The Airbrush Legend
Sorayama is the man who made airbrush-art to be the state of the art of graphic design. His sexy robot was then a legend among graphic designers for decades. None graphic designers did it at his best before. Here’s an exclusive interview with the artist.
Q: What prompted you to draw robot?
A: A friend of mine, the designer Hara Koichi, wanted to use C3PO from Star Wars for a Suntory poster presentation. But time was short and there were problems with copyright fee, so I was asked to come up with something.
Q: Was that female robot your first work of this kind?
A: No, The first one was a robot and a dog sitting on a rock.
Q: What year was that?
A: 1978. Afterwards I did a series of pictures like it.
Q: Were there any other works prior to that on the same theme?
A: Not at all. Of course, since I’ve done quite a few works using car bumpers and objects with a galvanized texture, I didn’t have any problems with technique.
Q: I was impressed more by the setting and the pose of the subject rather than the texture.
A: Well, that came out of discussions with everyone. Even a robot set in a classical theme would be boring. Since I’d always done pin-ups, I thought, “why not a robot?” So, this sexy, female robot was born.
Q: Also the mechanical details of each part are expressed vividly.
A: Well, I was in fact, drawing rods and cams, and there are some who think it is mechanically awkward. But I’m not an engineer; I draw illustrations which are “convincing lies.” For reference, though, I pay attention to those opinions too.
Q: In the first female robot, her crotch is covered by a lid. I thought this was very effective; the act of concealing made her extremely sexy.
A: Originally I was going to draw a socket in place of her crotch and sent in a sketch, but the director thought it was a bad idea; that’s why I ended up with the lid. As for myself, however, I wanted the socket. That would make people laugh. I think the illustrator is a kind of entertainer. Instead of pursuing the value of the work itself, I’d rather have people look at it and get an immediate kick.
Q: Does this mean that you find yourself having to suppress your own idea within the certain conditions attached to advertisements?
A: Yes, because the client has a strong say. But nothing beats the feeling of creating a hit while working within those conditions. The budget, product image, the director’s taste –there are many things to consider. I believe that the illustrator has to have the skill to draw the sort of work that can satisfy all those demands.
Q: Have you always liked drawing?
A: Not that much. In high school, I’d take thirty minutes to finish off a picture that would take someone else four hours to do, step back and say, “check it out!” But I can’t really say that I like it. I didn’t start out wanting to do illustrations.
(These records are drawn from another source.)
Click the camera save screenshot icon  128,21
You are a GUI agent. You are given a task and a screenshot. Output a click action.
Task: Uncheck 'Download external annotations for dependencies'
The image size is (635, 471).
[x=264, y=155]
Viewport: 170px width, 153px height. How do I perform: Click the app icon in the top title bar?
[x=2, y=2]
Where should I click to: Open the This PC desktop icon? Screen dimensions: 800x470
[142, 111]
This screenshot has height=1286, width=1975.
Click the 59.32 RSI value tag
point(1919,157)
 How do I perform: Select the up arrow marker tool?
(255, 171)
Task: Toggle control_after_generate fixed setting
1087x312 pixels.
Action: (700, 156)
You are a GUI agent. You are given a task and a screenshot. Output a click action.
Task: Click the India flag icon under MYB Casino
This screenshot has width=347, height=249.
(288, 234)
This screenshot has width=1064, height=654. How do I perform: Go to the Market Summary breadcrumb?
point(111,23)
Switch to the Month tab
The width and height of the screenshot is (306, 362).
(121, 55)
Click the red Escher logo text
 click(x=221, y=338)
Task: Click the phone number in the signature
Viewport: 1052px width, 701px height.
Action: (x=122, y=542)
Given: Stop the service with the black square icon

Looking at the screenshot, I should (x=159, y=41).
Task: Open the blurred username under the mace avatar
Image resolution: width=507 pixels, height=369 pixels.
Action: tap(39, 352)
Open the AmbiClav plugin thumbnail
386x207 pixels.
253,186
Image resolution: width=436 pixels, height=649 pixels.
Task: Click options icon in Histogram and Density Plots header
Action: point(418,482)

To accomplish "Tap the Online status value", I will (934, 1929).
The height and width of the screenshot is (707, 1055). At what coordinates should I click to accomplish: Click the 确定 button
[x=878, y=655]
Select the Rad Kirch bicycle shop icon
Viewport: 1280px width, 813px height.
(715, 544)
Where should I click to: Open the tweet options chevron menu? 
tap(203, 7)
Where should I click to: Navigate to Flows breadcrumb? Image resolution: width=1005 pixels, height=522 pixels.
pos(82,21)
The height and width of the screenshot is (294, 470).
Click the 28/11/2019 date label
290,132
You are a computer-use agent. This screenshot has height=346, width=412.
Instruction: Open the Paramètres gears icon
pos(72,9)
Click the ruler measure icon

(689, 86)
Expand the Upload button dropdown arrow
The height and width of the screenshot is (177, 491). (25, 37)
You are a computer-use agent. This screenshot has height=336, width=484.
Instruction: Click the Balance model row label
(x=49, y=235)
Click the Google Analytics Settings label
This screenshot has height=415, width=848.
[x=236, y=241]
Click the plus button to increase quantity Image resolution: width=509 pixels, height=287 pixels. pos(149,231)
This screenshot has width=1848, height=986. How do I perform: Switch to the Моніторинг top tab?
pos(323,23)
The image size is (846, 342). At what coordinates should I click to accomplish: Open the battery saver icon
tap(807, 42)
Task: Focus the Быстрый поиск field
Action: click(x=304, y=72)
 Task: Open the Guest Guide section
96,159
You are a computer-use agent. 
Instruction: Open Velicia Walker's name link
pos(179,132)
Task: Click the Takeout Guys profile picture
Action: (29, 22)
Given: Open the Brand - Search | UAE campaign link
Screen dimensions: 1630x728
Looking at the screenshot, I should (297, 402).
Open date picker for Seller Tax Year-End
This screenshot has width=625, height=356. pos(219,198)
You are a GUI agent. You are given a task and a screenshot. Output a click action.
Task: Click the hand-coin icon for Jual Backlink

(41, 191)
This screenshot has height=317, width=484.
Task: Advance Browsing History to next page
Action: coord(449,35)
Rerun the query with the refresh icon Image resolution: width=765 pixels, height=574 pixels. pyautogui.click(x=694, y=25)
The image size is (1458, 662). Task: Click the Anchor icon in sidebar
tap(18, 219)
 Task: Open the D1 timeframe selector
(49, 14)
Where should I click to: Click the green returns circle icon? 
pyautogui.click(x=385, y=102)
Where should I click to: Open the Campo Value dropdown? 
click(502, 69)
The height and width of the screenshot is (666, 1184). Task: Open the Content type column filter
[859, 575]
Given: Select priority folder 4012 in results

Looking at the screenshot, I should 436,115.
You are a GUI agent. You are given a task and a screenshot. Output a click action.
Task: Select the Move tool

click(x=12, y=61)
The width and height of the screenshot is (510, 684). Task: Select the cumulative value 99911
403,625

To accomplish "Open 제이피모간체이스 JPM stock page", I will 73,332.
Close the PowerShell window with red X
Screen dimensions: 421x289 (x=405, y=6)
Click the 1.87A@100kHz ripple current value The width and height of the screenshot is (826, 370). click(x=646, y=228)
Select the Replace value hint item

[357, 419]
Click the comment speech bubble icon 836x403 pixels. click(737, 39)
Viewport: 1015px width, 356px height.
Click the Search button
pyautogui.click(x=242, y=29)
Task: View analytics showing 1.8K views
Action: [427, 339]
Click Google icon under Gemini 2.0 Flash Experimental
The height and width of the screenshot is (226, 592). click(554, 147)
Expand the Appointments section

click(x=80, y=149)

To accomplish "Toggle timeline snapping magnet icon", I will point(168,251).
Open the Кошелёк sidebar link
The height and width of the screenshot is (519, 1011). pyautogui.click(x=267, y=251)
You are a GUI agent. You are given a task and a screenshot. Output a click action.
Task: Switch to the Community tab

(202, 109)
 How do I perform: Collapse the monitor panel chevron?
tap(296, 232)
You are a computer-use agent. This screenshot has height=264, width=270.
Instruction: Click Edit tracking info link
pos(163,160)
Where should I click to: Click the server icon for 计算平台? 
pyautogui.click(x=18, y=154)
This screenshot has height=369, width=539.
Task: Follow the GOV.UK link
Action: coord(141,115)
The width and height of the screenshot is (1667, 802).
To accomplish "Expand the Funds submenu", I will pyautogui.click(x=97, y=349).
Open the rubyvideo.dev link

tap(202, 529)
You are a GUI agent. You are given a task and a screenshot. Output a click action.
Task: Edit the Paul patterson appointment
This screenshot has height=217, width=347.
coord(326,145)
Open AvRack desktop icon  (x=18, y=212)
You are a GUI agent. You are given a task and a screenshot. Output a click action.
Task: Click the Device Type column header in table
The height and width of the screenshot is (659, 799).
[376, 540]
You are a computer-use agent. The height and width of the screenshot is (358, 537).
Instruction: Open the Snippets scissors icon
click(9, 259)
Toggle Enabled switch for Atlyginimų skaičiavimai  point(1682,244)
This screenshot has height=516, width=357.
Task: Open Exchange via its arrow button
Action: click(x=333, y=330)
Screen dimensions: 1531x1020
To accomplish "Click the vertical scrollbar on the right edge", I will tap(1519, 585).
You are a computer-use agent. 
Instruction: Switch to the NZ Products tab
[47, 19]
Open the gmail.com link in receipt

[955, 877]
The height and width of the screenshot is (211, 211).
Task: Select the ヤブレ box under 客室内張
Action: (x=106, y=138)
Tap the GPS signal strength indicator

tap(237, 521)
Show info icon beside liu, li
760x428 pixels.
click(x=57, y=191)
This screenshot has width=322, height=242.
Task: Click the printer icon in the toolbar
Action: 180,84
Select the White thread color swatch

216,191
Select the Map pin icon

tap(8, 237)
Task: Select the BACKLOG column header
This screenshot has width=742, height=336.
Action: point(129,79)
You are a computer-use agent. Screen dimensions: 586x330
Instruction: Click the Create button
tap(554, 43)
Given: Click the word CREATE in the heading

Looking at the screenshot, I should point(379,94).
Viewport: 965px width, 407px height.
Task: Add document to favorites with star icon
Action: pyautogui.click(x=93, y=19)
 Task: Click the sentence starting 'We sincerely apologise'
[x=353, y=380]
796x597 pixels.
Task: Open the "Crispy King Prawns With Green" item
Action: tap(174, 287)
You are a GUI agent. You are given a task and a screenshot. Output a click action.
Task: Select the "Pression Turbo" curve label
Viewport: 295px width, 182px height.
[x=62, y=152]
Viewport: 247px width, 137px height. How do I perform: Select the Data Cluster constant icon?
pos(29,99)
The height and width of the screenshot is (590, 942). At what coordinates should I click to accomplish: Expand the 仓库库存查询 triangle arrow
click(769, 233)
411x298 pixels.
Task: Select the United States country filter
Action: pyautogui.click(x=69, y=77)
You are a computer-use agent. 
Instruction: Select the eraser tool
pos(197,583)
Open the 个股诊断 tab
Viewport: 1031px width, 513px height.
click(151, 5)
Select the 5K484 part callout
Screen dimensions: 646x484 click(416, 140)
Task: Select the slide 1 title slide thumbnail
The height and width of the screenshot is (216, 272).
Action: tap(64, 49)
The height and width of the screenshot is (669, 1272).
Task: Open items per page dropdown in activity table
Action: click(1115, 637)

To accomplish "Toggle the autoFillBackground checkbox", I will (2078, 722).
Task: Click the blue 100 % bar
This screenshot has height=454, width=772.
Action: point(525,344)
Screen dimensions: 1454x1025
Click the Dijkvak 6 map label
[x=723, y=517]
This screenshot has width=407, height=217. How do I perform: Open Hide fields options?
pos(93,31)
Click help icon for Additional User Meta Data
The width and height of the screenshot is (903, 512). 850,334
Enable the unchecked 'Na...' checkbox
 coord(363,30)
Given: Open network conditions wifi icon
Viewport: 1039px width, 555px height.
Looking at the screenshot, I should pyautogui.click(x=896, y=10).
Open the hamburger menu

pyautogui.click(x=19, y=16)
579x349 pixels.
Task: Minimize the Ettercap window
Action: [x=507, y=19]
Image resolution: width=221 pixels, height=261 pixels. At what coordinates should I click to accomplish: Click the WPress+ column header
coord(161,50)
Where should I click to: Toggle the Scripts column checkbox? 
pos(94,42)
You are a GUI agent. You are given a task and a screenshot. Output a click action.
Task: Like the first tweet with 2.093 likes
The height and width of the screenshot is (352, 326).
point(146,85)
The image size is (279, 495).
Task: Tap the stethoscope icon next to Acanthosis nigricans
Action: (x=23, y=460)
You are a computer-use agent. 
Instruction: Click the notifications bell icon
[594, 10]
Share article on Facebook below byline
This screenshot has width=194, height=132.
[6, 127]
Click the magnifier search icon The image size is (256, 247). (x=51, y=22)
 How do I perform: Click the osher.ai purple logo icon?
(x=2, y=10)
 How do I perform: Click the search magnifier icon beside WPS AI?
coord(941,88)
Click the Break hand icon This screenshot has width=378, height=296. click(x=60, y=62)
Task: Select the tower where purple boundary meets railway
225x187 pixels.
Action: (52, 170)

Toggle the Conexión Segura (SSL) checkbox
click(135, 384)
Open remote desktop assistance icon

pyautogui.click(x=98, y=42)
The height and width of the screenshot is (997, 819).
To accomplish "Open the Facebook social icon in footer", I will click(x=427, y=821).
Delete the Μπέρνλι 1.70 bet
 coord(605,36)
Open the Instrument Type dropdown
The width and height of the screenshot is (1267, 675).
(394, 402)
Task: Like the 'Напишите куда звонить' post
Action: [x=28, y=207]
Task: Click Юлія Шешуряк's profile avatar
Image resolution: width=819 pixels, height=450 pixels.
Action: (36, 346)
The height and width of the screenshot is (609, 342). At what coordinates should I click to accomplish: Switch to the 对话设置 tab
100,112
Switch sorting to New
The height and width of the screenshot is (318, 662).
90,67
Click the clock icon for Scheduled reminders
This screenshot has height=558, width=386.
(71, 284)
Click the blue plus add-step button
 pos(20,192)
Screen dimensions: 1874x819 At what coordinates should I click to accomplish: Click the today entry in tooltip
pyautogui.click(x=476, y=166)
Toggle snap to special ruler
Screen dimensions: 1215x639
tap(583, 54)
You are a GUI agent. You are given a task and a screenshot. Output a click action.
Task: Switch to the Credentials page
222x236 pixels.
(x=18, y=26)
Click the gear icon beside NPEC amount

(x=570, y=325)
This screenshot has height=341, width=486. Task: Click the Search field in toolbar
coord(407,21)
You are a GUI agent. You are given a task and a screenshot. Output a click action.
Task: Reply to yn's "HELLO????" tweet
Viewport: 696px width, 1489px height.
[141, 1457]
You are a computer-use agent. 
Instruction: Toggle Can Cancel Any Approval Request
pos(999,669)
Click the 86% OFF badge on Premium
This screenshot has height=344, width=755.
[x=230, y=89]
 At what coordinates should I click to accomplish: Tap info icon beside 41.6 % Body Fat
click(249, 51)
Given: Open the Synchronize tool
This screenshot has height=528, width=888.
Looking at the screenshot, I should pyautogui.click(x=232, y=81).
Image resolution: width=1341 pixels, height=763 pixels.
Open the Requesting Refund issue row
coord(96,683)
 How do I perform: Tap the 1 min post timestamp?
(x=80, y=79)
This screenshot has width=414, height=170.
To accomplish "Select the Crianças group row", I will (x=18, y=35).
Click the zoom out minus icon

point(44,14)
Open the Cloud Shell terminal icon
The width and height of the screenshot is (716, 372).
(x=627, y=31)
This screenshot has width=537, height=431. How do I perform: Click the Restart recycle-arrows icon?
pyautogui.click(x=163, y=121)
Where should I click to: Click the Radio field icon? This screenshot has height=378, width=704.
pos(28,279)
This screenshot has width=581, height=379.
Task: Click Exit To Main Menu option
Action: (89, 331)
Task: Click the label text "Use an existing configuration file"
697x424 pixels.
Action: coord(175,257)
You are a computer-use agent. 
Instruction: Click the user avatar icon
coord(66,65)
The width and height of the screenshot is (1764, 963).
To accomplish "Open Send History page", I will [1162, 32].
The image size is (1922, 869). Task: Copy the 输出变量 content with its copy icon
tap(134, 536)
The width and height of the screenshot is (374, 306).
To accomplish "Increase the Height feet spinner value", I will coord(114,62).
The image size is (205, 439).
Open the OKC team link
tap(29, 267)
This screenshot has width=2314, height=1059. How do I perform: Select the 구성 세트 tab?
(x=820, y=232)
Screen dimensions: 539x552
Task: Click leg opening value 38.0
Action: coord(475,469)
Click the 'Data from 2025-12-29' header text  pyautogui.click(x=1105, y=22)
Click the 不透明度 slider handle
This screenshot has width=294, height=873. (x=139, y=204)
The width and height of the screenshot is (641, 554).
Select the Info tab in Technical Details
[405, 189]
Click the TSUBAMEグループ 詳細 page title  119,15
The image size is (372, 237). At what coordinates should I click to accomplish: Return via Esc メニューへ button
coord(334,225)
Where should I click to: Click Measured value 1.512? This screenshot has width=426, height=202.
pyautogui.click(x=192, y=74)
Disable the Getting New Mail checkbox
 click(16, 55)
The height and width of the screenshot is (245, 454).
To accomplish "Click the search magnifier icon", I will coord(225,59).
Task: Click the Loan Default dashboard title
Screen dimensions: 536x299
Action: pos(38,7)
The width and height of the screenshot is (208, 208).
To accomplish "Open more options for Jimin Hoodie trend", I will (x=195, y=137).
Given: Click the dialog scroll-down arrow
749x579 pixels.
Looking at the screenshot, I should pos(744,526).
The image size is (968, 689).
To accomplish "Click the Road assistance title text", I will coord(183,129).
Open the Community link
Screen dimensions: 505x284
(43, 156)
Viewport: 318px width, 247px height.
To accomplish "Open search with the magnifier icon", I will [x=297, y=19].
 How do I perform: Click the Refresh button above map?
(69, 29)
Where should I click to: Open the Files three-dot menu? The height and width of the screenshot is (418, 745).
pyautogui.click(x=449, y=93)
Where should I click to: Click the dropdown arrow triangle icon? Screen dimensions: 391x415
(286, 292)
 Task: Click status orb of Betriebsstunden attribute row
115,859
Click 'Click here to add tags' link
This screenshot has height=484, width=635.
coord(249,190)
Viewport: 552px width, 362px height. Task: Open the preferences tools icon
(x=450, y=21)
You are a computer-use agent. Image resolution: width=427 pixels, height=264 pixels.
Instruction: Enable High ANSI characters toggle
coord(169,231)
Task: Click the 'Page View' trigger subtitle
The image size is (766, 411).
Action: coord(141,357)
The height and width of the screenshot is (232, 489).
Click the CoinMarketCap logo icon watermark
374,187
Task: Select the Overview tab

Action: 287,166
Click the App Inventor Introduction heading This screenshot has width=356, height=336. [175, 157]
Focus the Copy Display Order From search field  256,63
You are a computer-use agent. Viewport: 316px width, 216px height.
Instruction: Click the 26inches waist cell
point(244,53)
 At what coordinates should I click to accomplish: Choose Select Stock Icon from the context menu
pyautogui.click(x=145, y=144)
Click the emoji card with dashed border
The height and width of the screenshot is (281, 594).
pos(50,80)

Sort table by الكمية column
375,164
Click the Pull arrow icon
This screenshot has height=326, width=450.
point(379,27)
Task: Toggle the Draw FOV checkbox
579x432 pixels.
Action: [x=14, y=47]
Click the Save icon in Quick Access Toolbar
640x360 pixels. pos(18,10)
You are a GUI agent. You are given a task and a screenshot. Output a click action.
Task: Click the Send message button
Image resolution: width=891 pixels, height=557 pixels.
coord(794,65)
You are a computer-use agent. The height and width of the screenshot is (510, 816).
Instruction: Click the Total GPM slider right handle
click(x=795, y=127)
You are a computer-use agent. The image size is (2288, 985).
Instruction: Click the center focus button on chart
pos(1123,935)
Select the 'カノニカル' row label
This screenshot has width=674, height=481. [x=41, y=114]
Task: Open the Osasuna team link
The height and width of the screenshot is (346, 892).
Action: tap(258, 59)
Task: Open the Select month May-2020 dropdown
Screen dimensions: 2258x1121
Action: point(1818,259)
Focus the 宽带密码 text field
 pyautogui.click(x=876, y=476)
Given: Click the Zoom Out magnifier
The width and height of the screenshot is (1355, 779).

At first, I worked as a graphic designer. But photosetting is my weak point. Also, I didn’t like working for a company. That’s how I came to be an illustrator; it’s a job in which you work for yourself.
Q: Did you go to art school?
A: Not at first. I was in the English department of a christian university. I went there because of an interest in Greece that I got from reading Oda Minoru’s I’m Going To See Everything. I wanted to learn Greek, but when I got there, the instructor had left the university.
Q: Is that when you decided to organize an art club?
A: No. In my second year I started a school magazine, Pink Journal. I was criticized not only by the teachers, but also by the students. I got to hate the place. Around that time, I saw an advertisement in Bijutsu Techo for the Chuo Art School. When I found out that I could get in without taking a test, I decided to go there.
Q: How did you come to draw the pin-ups?
A: That’s my mania. I’ve been drawing them since high school. Back then, there was this thing for the Playboy and Penthouse playmates. Now, it’s the girl-next-door, idol type, but in our day, these pin-ups were like goddesses. I guess I could describe it as my own goddess cult.
Q: By the way, you edited the book, The Peach-colored Encyclopedia. How did that happen?
A: There were a lot of erotic works –not only illustrations, but photographs and pictures, in general. I was wondering what it would be like to collect them into one volume. Cameramen, painters, and others got interested, and with everyone’s help, it came together.
Q: The illustrations alone came to quite a lot, didn’t they?
A: 1,500, in all. I didn’t know anyone at the time, so, I collected the works without paying any fee to the artists. When I found out later just who contributed, they were all big names. The honorarium was a single copy of te book. Maybe it’s because things were a lot more easy going than now. We were all so into it when we made it. But afterwards, no one said, “Let’s do it again!” So maybe it didn’t sell very well.
Q: Finally, what’s necessary in an illustrator?
A: The “professionalism.” That’s it.